* **TRY IT**: Print, exactly as given, each line of the data from the line containing "Click the 读取版本 button" up to and including its last line.

(Extracted data entries)
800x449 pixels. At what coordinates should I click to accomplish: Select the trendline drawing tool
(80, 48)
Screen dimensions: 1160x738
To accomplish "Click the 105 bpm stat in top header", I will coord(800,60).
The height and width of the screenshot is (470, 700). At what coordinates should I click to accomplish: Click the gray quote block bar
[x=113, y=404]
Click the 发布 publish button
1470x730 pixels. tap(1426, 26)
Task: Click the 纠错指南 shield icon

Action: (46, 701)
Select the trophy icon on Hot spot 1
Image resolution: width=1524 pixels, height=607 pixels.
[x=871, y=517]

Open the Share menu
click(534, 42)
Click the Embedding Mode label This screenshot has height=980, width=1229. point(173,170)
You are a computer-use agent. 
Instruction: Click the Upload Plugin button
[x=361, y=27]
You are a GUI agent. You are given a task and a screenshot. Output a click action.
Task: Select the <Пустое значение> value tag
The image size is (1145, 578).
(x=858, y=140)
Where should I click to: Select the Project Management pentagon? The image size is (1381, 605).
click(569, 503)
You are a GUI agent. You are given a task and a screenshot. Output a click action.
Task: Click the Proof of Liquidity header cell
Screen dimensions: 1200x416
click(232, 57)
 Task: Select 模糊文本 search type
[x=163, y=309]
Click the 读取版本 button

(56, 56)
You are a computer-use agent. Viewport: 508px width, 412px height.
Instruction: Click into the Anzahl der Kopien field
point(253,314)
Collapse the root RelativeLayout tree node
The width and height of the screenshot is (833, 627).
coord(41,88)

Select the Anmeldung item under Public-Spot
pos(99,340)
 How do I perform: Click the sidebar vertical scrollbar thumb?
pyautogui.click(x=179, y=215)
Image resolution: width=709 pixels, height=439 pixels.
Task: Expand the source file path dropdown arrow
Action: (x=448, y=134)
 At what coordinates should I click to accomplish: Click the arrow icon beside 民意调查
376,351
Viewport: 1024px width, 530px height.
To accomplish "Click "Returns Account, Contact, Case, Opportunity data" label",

* **SOLUTION FOR THIS PROBLEM**:
Click the 读取版本 button

(56, 56)
You are a computer-use agent. Viewport: 508px width, 412px height.
Instruction: Click into the Anzahl der Kopien field
point(253,314)
Collapse the root RelativeLayout tree node
The width and height of the screenshot is (833, 627).
coord(41,88)

Select the Anmeldung item under Public-Spot
pos(99,340)
 How do I perform: Click the sidebar vertical scrollbar thumb?
pyautogui.click(x=179, y=215)
Image resolution: width=709 pixels, height=439 pixels.
Task: Expand the source file path dropdown arrow
Action: (x=448, y=134)
 At what coordinates should I click to accomplish: Click the arrow icon beside 民意调查
376,351
Viewport: 1024px width, 530px height.
To accomplish "Click "Returns Account, Contact, Case, Opportunity data" label",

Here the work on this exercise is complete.